Directions for this task >> For the data below, give again exactly the lines from the one containing "Screen dimensions: 378x281" through the one containing "1067). [x=166, y=793]", both ends included, and no others.

Collected data

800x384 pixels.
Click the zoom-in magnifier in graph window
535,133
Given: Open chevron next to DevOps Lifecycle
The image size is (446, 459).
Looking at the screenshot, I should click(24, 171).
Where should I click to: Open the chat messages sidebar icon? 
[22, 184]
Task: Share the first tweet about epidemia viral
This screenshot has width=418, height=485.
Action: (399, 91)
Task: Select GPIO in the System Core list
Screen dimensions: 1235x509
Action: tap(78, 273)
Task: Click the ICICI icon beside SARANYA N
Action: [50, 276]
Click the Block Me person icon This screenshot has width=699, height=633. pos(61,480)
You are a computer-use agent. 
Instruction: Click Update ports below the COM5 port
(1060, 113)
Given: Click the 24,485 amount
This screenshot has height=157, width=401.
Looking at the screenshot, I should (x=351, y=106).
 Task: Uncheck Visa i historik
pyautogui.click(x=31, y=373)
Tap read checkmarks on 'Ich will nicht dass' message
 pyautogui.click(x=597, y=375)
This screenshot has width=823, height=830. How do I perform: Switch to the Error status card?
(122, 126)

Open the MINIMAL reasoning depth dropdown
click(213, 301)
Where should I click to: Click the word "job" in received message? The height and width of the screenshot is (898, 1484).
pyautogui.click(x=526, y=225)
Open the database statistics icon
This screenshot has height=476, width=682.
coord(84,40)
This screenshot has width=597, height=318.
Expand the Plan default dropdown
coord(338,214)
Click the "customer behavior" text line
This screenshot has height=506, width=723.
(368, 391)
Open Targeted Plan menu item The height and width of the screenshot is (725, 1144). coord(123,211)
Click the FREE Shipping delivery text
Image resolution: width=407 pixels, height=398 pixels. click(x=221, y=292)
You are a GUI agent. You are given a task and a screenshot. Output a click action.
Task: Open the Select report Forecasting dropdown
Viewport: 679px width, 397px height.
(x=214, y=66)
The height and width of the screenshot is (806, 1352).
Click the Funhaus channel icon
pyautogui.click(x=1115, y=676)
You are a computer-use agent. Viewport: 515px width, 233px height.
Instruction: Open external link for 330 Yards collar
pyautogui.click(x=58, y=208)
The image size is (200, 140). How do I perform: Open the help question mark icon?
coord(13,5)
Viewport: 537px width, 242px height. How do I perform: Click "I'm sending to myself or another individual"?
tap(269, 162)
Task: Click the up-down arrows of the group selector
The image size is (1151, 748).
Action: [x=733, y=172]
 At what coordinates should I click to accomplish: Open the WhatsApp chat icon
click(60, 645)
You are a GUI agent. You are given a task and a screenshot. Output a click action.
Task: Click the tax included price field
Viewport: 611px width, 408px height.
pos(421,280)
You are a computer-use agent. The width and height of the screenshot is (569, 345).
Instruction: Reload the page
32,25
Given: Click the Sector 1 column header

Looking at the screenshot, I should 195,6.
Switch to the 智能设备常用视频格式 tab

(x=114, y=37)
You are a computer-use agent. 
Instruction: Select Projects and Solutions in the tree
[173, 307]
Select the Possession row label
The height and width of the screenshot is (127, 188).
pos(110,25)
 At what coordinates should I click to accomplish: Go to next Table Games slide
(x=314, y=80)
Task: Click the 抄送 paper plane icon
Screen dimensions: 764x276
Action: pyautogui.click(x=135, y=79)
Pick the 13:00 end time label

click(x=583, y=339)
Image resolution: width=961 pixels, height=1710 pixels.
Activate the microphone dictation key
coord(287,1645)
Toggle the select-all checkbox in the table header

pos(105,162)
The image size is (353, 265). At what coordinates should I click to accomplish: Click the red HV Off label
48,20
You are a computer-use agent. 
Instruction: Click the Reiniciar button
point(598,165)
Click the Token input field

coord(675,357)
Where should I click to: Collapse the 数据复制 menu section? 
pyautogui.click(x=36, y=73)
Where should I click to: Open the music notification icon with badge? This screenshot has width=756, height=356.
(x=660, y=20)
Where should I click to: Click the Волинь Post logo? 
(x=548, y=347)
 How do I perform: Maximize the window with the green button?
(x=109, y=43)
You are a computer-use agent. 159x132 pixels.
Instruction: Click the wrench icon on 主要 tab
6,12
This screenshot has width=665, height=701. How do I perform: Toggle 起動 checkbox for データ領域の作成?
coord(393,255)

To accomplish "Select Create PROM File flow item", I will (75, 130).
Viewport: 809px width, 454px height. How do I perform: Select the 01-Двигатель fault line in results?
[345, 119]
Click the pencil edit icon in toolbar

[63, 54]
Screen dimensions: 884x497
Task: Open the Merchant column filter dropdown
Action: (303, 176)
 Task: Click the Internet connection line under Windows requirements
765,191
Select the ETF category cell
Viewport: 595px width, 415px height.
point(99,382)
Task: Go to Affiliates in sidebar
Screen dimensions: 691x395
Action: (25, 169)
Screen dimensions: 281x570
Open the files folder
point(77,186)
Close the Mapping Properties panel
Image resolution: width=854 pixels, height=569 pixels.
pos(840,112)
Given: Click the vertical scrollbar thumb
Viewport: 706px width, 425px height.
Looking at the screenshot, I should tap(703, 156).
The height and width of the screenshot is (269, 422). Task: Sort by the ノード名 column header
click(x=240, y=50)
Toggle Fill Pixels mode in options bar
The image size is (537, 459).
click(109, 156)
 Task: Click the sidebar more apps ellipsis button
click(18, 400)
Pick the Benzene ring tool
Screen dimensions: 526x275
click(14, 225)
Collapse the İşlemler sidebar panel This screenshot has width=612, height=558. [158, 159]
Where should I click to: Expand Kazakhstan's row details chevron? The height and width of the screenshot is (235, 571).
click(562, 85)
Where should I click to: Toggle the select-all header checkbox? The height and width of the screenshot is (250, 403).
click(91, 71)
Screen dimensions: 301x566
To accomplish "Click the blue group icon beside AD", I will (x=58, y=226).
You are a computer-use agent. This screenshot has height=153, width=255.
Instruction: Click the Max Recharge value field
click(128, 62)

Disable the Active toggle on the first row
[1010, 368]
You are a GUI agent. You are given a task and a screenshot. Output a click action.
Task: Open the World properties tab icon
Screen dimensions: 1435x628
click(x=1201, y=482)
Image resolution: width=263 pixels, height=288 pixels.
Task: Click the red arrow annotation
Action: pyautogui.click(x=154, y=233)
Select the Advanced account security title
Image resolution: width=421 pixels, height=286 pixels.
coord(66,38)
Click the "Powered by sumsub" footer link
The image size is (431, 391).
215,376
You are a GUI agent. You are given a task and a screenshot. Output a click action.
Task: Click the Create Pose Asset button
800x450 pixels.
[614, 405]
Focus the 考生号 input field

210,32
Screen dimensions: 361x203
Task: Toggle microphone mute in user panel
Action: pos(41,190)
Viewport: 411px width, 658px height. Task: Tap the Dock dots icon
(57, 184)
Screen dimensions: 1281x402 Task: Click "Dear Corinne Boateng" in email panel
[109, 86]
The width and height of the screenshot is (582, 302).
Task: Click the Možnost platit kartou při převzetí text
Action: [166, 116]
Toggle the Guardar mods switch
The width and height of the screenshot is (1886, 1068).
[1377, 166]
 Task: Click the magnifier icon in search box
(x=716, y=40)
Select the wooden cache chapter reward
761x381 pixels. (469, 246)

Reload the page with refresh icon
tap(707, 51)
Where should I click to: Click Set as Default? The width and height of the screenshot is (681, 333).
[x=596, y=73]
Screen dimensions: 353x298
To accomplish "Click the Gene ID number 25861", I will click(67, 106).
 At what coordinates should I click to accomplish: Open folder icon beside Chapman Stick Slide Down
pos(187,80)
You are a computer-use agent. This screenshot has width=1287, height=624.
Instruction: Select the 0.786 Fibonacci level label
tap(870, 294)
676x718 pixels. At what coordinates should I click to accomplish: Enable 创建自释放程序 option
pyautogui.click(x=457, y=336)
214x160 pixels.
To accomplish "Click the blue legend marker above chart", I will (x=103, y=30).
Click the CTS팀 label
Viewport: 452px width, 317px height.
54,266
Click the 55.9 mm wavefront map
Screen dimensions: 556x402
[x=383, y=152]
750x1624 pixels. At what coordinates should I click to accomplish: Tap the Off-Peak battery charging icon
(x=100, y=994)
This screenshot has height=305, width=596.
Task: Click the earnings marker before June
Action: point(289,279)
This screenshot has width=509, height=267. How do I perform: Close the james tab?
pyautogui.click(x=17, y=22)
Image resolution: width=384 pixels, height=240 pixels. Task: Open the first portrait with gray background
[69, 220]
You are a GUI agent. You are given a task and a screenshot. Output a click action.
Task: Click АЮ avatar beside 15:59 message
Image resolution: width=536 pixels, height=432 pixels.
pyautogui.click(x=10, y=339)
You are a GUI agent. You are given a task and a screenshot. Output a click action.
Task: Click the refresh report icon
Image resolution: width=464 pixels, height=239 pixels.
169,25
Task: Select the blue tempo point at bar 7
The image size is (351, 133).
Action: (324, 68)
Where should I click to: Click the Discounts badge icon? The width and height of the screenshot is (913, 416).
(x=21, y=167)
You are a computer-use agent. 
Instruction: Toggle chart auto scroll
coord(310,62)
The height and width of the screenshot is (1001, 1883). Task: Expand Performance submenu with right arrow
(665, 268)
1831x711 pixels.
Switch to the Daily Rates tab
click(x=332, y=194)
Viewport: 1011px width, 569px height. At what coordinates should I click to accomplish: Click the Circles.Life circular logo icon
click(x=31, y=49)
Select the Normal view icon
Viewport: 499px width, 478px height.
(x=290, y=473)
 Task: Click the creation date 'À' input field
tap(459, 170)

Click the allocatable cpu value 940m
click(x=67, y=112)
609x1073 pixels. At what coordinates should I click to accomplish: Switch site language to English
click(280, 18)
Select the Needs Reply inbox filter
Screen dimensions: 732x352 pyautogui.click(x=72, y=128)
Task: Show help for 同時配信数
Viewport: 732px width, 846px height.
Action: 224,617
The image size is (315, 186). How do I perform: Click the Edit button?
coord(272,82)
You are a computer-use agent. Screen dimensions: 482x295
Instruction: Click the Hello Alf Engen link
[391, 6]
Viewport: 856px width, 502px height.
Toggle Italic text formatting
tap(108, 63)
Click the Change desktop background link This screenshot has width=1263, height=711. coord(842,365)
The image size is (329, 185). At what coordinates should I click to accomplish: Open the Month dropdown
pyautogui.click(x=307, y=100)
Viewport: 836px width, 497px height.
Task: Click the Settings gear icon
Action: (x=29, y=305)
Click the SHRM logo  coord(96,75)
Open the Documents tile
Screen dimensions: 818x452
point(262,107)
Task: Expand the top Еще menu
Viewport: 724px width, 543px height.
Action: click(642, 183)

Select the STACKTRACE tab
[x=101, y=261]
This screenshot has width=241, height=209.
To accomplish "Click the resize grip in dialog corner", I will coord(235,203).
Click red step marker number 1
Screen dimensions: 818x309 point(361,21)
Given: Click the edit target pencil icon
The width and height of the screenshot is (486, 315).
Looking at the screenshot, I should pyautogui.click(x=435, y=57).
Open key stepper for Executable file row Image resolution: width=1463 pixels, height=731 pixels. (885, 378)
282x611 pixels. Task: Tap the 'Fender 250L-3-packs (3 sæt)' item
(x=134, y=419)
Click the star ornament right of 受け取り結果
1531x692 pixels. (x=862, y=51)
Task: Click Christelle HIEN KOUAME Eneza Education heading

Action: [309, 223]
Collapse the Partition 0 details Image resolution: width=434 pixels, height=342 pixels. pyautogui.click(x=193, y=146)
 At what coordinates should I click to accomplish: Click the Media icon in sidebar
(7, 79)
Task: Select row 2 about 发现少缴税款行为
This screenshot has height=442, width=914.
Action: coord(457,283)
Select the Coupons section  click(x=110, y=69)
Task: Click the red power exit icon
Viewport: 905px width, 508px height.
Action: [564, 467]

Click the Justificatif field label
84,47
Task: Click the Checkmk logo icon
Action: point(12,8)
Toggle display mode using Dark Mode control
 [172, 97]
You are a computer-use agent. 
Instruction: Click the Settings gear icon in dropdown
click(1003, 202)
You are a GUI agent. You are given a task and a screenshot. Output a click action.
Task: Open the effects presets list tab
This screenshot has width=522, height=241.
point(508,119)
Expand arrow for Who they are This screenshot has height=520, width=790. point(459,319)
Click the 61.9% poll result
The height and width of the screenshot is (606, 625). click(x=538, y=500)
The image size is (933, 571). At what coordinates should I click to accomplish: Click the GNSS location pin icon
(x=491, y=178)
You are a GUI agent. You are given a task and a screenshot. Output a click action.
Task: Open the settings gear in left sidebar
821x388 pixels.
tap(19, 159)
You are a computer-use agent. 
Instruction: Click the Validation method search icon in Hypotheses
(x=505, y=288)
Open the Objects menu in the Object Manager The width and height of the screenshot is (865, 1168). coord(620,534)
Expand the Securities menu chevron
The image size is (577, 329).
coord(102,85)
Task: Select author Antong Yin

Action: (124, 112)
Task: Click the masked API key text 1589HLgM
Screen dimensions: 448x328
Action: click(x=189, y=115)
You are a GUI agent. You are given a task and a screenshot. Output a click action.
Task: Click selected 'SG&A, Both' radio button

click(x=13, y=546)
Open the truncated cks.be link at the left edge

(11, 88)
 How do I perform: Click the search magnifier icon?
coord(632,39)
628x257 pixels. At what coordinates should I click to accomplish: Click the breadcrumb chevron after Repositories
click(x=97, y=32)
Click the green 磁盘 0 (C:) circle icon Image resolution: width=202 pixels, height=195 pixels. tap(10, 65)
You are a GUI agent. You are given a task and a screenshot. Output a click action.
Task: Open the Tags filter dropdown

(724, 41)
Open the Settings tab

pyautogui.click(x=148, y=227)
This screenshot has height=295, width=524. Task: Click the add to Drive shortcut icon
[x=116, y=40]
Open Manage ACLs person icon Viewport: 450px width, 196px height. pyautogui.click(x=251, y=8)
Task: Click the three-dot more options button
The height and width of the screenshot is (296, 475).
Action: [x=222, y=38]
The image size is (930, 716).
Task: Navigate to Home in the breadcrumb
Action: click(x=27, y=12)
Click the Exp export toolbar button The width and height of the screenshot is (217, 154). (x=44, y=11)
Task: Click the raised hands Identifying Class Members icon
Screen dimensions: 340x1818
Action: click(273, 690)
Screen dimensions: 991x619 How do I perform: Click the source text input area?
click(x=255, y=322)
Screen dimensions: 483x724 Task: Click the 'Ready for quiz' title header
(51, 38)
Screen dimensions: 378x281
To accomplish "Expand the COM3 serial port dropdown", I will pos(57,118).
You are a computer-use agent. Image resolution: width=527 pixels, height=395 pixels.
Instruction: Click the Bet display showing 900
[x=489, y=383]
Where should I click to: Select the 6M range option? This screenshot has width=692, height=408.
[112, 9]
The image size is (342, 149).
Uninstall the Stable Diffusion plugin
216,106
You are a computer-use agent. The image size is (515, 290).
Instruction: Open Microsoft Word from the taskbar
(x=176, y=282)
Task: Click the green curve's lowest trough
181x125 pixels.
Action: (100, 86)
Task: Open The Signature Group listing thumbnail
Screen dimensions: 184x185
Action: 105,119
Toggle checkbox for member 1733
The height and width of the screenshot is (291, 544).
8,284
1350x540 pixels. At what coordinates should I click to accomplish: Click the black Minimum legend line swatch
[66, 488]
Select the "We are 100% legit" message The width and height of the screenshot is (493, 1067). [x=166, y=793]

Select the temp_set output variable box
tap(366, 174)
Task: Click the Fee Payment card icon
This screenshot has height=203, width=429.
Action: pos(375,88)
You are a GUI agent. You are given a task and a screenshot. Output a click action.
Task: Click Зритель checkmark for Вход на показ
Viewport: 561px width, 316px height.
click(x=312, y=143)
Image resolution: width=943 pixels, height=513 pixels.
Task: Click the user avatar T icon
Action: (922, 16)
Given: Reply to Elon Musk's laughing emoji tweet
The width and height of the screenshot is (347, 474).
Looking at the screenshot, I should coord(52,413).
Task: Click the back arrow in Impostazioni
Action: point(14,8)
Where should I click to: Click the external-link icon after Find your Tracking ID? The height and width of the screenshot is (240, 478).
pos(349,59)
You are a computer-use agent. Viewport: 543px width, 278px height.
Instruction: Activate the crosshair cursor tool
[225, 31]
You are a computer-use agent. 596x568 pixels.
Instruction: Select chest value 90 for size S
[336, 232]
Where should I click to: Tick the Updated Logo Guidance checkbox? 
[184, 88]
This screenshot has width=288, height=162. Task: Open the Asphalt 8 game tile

Response to this task >>
Screen dimensions: 378x281
To accomplish "Expand the COM3 serial port dropdown", I will pos(57,118).
You are a computer-use agent. Image resolution: width=527 pixels, height=395 pixels.
Instruction: Click the Bet display showing 900
[x=489, y=383]
Where should I click to: Select the 6M range option? This screenshot has width=692, height=408.
[112, 9]
The image size is (342, 149).
Uninstall the Stable Diffusion plugin
216,106
You are a computer-use agent. The image size is (515, 290).
Instruction: Open Microsoft Word from the taskbar
(x=176, y=282)
Task: Click the green curve's lowest trough
181x125 pixels.
Action: (100, 86)
Task: Open The Signature Group listing thumbnail
Screen dimensions: 184x185
Action: 105,119
Toggle checkbox for member 1733
The height and width of the screenshot is (291, 544).
8,284
1350x540 pixels. At what coordinates should I click to accomplish: Click the black Minimum legend line swatch
[66, 488]
Select the "We are 100% legit" message The width and height of the screenshot is (493, 1067). [x=166, y=793]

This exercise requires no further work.